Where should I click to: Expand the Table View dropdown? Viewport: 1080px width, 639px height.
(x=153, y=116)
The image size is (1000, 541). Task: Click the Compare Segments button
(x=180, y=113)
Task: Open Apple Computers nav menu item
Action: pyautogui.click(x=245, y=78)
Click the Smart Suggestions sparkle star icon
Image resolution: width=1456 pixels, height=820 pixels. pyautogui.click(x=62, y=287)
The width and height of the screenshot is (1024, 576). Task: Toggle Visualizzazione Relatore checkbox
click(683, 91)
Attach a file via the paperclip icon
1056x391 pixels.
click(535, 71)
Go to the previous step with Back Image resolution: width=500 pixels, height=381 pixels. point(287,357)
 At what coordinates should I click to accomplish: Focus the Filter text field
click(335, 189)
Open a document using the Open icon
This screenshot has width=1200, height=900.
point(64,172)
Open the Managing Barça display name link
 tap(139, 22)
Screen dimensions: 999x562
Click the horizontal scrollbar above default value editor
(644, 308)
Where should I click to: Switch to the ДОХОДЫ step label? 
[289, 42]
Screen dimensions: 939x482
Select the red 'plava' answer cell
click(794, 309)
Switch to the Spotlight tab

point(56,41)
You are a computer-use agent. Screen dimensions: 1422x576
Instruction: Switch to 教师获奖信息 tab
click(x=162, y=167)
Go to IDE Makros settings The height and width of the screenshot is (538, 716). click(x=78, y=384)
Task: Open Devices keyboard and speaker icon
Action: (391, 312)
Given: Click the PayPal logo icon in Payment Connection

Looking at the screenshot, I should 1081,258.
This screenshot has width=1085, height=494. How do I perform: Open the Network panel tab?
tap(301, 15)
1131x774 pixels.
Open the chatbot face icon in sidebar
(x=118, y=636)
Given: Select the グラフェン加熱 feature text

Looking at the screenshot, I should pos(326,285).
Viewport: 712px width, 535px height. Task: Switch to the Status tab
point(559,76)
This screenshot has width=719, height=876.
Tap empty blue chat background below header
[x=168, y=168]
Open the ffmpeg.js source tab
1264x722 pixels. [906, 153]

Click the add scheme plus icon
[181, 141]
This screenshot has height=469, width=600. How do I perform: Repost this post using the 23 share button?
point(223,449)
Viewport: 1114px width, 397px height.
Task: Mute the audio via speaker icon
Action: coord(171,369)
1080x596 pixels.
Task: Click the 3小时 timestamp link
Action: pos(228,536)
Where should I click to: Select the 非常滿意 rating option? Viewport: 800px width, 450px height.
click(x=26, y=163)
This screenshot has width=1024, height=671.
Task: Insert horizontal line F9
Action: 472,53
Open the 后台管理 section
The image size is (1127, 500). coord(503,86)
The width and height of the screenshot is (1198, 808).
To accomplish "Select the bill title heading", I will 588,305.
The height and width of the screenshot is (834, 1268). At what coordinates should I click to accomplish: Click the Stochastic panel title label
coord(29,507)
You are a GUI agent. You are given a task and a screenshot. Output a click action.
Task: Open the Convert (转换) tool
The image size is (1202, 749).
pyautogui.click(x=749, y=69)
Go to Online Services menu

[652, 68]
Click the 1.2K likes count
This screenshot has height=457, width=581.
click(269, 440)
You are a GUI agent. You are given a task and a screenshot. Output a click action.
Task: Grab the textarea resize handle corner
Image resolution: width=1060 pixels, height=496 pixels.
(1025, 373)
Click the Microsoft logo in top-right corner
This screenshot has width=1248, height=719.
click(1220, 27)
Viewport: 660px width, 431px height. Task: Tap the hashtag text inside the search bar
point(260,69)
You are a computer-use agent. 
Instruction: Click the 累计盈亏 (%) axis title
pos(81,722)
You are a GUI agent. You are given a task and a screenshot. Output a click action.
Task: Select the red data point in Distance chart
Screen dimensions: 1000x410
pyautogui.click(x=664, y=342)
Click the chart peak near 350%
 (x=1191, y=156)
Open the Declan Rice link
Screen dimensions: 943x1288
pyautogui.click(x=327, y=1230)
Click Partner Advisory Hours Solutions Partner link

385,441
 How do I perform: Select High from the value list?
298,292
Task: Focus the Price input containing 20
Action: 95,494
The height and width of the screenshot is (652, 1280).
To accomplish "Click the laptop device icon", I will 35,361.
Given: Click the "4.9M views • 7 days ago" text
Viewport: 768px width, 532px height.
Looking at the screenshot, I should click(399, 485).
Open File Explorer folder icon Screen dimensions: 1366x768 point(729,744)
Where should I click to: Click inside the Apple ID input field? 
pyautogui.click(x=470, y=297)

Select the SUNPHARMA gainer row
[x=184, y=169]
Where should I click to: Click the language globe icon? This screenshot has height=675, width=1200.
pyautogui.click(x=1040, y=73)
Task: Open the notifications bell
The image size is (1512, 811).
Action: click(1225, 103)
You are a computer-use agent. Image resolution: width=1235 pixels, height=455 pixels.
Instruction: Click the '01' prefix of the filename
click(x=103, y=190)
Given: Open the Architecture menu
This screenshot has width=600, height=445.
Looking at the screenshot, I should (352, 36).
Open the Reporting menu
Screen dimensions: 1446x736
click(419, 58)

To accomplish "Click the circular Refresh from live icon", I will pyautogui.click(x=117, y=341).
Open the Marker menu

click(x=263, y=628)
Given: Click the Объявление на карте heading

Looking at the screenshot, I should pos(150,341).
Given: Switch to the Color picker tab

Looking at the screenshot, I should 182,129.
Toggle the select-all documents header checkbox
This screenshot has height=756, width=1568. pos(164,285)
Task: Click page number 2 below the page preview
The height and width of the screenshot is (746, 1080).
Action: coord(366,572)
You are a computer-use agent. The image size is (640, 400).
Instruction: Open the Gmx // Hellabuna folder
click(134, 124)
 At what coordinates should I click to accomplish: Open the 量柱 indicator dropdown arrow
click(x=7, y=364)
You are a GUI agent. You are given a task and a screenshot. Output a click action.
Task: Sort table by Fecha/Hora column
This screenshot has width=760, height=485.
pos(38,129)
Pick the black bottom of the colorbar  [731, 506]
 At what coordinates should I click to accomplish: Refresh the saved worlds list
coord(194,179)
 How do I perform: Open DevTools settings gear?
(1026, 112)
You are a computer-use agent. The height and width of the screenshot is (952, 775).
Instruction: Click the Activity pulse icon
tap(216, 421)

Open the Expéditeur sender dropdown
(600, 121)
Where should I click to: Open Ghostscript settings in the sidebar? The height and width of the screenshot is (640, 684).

++++++++++

* **Work to be completed**
Go through the listing above and locate each line that holds the word "will". Copy those lines.

* **The completed task**
To accomplish "Select the bill title heading", I will 588,305.
To accomplish "Click the laptop device icon", I will 35,361.
To accomplish "Click the circular Refresh from live icon", I will pyautogui.click(x=117, y=341).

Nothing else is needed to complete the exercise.